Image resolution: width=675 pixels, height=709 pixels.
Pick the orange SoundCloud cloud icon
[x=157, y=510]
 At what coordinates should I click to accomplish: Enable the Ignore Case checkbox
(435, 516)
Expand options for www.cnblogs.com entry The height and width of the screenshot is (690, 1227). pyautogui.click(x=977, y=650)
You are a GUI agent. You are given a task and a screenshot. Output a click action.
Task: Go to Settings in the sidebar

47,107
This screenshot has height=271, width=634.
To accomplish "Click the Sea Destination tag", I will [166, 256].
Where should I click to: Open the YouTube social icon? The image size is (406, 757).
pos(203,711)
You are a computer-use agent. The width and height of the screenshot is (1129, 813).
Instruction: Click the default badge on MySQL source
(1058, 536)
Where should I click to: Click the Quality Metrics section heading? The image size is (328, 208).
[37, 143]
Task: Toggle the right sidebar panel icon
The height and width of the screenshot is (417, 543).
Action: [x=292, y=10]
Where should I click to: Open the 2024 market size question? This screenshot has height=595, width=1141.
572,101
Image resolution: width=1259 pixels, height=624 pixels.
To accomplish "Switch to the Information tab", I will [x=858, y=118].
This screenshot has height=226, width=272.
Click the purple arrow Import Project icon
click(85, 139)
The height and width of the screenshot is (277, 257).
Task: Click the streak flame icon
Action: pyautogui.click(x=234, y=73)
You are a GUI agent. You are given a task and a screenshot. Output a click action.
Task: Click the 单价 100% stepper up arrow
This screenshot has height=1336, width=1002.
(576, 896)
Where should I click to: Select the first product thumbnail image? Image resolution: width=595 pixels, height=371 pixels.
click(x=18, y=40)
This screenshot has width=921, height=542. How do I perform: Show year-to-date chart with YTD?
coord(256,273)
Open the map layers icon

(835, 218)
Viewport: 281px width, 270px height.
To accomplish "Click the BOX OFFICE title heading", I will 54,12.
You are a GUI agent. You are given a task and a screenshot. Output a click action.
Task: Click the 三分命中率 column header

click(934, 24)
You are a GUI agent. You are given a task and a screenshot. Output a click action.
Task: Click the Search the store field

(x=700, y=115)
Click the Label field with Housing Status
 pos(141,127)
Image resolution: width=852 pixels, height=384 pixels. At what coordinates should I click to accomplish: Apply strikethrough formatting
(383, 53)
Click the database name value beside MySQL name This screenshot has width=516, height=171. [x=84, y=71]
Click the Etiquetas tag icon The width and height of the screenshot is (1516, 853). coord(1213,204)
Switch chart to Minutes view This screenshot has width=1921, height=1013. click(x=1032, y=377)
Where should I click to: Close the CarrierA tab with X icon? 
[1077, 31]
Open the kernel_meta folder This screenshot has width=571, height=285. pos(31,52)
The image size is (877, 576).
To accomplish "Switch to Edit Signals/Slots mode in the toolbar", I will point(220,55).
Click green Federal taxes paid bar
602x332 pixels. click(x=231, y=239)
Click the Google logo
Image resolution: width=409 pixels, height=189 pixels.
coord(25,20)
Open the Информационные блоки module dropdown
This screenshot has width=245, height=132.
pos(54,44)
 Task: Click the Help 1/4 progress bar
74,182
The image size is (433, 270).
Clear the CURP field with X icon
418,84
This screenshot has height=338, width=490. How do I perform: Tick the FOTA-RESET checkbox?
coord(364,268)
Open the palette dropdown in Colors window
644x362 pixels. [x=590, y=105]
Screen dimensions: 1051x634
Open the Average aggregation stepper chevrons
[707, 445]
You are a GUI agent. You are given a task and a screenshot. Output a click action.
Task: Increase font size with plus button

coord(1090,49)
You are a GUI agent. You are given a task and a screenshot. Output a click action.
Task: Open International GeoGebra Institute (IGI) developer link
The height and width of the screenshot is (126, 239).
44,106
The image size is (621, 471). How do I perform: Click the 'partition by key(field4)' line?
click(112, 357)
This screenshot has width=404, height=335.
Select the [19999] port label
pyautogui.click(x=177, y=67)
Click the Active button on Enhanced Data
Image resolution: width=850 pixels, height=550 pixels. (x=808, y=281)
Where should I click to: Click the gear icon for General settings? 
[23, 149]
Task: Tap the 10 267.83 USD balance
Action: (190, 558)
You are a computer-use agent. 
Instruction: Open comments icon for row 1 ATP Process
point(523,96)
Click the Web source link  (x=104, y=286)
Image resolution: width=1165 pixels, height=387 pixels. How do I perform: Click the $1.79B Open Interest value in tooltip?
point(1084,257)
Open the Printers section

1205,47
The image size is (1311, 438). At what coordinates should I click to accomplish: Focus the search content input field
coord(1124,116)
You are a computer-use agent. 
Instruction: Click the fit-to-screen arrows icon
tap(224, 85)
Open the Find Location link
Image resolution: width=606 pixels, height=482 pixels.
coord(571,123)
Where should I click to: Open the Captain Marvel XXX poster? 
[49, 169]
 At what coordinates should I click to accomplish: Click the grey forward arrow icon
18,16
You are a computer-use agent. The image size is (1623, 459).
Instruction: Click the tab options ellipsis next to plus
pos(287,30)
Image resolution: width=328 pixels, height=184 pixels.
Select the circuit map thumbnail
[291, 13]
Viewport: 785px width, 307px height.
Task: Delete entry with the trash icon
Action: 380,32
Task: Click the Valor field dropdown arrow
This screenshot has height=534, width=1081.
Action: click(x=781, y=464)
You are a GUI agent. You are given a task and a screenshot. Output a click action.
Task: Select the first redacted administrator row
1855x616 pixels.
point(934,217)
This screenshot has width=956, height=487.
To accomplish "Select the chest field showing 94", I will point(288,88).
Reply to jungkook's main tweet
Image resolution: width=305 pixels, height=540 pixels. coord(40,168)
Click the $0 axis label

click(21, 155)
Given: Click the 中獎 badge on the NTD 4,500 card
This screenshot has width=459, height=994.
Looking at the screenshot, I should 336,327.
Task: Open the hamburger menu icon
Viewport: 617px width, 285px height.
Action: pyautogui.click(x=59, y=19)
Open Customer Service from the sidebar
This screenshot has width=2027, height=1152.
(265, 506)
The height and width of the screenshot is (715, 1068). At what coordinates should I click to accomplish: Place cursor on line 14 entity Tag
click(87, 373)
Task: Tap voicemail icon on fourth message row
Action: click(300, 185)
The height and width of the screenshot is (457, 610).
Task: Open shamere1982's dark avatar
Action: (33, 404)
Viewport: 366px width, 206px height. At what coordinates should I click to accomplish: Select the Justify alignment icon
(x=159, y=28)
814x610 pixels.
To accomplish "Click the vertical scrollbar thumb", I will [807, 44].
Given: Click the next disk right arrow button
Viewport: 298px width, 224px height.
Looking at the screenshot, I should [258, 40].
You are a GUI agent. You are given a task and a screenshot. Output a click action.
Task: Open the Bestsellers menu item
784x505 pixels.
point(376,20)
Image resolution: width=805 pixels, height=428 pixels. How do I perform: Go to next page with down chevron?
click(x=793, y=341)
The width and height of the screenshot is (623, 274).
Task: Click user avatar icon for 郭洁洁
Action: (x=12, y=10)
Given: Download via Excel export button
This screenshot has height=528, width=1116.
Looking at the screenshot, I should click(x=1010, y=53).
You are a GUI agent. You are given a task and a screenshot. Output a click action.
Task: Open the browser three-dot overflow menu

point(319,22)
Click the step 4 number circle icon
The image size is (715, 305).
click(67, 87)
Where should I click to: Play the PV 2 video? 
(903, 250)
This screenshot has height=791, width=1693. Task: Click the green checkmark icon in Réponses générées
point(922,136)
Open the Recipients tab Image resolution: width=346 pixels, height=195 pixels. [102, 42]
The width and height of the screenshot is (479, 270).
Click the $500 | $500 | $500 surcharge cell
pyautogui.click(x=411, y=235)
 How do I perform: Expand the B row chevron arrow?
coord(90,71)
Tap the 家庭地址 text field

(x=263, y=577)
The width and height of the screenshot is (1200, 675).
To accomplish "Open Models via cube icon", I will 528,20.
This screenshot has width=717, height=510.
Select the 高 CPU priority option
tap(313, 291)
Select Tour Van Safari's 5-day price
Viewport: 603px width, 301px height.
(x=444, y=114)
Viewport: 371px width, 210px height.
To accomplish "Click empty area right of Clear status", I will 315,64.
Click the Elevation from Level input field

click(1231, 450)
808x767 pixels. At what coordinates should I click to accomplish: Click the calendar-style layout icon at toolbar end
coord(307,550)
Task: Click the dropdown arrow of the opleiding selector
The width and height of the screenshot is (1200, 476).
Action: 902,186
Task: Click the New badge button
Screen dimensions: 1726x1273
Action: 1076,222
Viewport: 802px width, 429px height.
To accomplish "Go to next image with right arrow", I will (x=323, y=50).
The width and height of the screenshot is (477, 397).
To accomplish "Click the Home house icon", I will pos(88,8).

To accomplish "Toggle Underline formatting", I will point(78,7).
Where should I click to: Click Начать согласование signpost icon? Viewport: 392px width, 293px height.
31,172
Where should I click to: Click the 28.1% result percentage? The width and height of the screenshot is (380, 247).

* [Objective]
Convert the lines above, starting at the one containing "Open the palette dropdown in Colors window" and ending at the one containing "coord(1090,49)", into a Markdown table with columns Row and Line. Skip blank lines and number the rows in order.

* [Task answer]
| Row | Line |
|---|---|
| 1 | Open the palette dropdown in Colors window |
| 2 | 644x362 pixels. [x=590, y=105] |
| 3 | Screen dimensions: 1051x634 |
| 4 | Open the Average aggregation stepper chevrons |
| 5 | [707, 445] |
| 6 | You are a GUI agent. You are given a task and a screenshot. Output a click action. |
| 7 | Task: Increase font size with plus button |
| 8 | coord(1090,49) |